Data entries
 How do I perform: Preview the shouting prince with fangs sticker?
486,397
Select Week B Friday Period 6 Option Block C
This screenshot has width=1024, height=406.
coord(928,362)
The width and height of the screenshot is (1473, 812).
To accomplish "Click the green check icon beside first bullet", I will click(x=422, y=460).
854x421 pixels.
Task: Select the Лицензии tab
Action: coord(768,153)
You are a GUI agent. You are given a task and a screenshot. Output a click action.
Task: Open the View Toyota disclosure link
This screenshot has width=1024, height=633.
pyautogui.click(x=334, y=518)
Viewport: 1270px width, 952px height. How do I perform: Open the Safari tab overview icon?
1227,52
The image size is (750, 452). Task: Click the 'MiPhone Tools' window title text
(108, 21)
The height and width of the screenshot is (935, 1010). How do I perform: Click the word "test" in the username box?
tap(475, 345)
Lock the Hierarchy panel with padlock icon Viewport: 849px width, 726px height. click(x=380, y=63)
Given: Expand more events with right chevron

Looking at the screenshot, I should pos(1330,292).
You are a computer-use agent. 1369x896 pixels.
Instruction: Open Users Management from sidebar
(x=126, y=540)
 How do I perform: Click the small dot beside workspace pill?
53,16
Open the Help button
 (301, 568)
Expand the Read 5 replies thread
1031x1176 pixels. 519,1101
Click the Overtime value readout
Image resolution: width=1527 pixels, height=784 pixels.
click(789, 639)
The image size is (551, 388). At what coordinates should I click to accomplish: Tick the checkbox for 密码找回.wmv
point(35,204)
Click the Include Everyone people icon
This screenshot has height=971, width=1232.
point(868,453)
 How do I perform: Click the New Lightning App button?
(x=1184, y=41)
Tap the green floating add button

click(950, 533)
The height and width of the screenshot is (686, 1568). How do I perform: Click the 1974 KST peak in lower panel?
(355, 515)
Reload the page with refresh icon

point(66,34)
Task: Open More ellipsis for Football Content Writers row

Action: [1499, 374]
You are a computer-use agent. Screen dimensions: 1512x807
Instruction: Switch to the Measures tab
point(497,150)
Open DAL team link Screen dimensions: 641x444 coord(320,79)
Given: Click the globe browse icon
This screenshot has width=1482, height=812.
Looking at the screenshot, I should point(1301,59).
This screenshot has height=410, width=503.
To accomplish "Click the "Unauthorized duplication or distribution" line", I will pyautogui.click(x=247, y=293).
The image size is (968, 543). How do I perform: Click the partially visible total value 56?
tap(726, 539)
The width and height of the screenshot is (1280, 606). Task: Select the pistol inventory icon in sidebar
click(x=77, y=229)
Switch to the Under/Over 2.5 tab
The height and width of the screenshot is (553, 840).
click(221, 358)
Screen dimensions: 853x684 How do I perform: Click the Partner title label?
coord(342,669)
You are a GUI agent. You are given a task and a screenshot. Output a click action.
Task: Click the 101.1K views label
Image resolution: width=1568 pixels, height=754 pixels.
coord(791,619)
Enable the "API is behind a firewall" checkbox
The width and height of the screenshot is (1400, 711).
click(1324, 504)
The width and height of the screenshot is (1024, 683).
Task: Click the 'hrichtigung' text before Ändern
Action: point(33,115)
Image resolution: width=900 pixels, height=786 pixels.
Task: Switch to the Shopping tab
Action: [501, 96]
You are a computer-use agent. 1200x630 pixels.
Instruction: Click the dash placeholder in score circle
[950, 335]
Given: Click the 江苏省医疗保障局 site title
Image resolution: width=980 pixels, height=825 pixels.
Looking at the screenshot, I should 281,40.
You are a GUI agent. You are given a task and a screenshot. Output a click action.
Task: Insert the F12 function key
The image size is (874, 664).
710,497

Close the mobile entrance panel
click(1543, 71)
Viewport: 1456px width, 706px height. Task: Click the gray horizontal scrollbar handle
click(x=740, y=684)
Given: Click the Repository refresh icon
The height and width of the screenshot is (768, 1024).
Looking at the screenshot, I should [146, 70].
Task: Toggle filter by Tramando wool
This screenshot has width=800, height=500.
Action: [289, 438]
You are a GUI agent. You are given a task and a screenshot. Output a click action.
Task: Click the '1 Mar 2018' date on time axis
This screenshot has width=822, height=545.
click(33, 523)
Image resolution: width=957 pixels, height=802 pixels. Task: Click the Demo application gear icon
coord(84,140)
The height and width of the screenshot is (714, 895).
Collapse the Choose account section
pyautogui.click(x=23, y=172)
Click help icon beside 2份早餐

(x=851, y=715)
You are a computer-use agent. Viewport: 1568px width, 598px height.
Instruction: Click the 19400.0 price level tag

Task brief
Rewrite the rows starting at "The height and width of the screenshot is (686, 1568)." and ending at "Action: [1499, 374]", swapping "ellipsis" for "three-dot" and leaving everything else as it is.

Written solution
The height and width of the screenshot is (686, 1568). How do I perform: Click the 1974 KST peak in lower panel?
(355, 515)
Reload the page with refresh icon

point(66,34)
Task: Open More three-dot for Football Content Writers row

Action: [1499, 374]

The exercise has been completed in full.